Some people believe that video games could inspire young students' interest and make their study more efficient rather than distracting them and a waste of time, so young students should be allowed to play video games.
Many parents with young children fret about the addictiveness of computer games these days. While the negative effects ranging from addiction, increased aggression and various health consequences such as strain injuries get far more media coverage than the positives, there is now a wealth of research which shows that video games can actually be put into educational use and affect the brain's development.

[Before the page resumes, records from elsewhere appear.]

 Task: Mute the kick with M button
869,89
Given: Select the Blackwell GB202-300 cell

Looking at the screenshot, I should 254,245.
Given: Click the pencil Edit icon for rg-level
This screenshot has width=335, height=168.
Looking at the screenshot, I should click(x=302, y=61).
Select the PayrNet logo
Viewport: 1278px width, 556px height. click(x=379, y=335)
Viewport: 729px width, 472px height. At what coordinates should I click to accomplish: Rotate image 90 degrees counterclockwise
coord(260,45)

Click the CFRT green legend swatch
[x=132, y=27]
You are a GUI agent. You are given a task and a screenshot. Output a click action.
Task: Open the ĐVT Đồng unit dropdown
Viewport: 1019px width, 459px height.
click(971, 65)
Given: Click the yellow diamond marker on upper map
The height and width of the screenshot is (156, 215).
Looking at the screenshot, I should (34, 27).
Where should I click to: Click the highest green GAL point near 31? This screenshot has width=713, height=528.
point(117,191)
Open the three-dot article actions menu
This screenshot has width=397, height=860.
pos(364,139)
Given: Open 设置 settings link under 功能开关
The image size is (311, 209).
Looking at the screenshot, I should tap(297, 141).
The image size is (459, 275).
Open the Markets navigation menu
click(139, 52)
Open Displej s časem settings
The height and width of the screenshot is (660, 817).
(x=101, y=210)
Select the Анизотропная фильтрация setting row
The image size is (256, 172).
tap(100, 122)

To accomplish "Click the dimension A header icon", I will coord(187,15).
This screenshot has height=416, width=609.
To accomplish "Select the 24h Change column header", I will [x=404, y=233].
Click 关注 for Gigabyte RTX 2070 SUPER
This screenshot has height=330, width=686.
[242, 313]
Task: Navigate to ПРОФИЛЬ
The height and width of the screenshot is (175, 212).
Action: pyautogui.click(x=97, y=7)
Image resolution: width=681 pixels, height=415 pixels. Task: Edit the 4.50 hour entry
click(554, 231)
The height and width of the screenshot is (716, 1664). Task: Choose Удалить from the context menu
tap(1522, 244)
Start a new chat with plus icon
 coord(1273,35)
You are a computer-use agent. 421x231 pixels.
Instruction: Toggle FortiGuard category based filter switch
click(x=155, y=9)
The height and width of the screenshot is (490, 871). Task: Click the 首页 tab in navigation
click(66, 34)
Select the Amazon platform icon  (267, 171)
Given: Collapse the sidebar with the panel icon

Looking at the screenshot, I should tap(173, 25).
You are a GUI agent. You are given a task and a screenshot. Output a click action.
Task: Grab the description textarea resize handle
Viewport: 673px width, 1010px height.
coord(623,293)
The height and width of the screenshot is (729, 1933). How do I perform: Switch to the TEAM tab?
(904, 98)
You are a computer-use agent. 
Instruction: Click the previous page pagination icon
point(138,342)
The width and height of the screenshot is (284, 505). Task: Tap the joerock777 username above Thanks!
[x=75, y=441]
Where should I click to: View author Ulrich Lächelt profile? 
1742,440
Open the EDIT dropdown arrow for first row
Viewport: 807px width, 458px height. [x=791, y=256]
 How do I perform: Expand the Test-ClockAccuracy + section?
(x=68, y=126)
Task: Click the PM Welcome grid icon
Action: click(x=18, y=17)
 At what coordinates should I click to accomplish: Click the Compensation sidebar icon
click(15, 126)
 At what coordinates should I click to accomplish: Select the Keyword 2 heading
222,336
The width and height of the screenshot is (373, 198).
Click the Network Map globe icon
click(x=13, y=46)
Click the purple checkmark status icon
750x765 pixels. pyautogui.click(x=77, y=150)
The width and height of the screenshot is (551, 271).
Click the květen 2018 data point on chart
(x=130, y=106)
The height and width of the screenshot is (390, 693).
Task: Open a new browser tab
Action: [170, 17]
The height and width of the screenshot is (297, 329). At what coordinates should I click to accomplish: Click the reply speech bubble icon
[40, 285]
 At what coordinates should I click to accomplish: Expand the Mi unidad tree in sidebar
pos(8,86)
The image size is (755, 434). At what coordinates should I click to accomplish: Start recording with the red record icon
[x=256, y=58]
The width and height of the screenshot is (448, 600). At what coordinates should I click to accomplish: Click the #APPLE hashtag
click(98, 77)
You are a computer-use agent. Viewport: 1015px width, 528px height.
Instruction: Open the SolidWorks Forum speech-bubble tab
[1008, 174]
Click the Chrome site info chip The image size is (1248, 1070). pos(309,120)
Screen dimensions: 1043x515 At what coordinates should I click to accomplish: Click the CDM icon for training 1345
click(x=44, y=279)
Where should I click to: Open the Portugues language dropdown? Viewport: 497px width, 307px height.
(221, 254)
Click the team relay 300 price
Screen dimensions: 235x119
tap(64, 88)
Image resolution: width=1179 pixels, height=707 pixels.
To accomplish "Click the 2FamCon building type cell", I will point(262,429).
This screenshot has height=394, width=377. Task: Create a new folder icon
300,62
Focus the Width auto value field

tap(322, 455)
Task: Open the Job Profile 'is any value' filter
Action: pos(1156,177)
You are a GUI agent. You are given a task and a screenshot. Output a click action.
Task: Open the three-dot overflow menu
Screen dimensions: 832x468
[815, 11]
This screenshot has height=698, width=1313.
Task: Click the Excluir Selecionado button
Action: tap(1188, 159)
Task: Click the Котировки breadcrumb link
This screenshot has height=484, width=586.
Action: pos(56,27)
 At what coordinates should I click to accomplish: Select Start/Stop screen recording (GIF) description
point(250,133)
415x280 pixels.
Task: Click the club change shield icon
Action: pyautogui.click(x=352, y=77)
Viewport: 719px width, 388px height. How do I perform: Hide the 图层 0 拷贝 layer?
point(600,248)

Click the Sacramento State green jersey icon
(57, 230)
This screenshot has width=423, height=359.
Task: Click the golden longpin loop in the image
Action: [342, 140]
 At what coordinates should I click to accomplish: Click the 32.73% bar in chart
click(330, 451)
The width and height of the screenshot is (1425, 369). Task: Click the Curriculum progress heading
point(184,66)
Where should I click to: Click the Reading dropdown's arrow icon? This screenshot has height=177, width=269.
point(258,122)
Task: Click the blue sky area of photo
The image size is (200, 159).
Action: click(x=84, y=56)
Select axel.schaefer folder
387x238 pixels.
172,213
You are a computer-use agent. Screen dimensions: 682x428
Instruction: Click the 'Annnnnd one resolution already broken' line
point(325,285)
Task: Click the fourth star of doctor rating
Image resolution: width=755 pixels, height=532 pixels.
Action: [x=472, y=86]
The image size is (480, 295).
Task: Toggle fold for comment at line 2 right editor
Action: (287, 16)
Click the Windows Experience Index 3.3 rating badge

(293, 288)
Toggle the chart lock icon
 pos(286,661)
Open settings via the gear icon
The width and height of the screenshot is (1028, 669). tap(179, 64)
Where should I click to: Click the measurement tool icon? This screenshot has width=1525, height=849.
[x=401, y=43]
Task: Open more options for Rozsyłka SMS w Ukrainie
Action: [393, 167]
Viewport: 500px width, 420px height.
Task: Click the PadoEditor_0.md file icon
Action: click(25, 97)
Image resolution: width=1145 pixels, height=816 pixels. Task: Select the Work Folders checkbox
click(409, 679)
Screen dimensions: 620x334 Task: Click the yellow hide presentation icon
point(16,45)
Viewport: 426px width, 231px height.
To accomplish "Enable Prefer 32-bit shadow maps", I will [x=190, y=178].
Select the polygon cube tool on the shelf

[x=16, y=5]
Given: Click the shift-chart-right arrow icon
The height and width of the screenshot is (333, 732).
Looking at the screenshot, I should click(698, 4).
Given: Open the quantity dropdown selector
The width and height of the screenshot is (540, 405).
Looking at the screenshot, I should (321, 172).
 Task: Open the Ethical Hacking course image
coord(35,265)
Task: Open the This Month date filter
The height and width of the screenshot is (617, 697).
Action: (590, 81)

Firstly, games that are designed to help teach and "brain training" have long and enormous popular appeal. According to an experiment conducted by the University of California, game players show improved performance in perception, attention and cognition. One of the redeeming qualities of all games, even those with violent content, is enhanced information-processing, logic-thinking and problem-solving abilities in novel contexts. In fact, while playing game, your brain is in the learning mode constantly, to move to the next level, you are vigorously improving your hand-eye coordination, enhancing split-second decision making and boosting auditory perception. Moreover, other carefully-designed studies have shown that video games improve several aspects of brain activity, including multitasking. Considering Pac-Man as an example, in that game, you must navigate your character through a spatial layout while monitoring the separate paths of four additional objects, while keeping the overall goal of clearing the small pellets in memory, as well as keep track of the remaining large pellets.
Secondly, games that convey positive social messages never fail to boost the children's confidence, encourage cooperation and teamwork. Games help children feel a sense of achievement, through those puzzles, exploration and discovery, players learn to succeed in ways that our brains actually prefer. Most games are designed to introduce a new concept and then provide players with an opportunity to master it. Children are then free to explore and utilize and achieve success with this new skill, growing in confidence all the while. Besides, many games today emphasize the cooperative aspects of game play, in which two or more players need to work together to reach a common goal. Taking a game called "World of Warcraft" as an example, children as young as 10 years old are learning to delegate responsibility, promote teamwork and steer groups of people toward a common goal. As video games themselves are not created by just one person, it is essential for the game players to pool everyone's talents together in order to require the desired product.
Admittedly, it is worth to consider the real concerns that today's parents have with video games, but it is also worthwhile to consider the benefits and positive aspects that contemporary interactive entertainment choices provide. Digital media such as computer games could inspire young children's interest, grow their intelligence and offer them a chance to escape from the mounting academic stress, as long as coupled with strong parental and teacher involvement.
From all the discussions mentioned above, we may safely draw the conclusion that today's young students should be allowed to play computer games for the tremendous benefits they bring.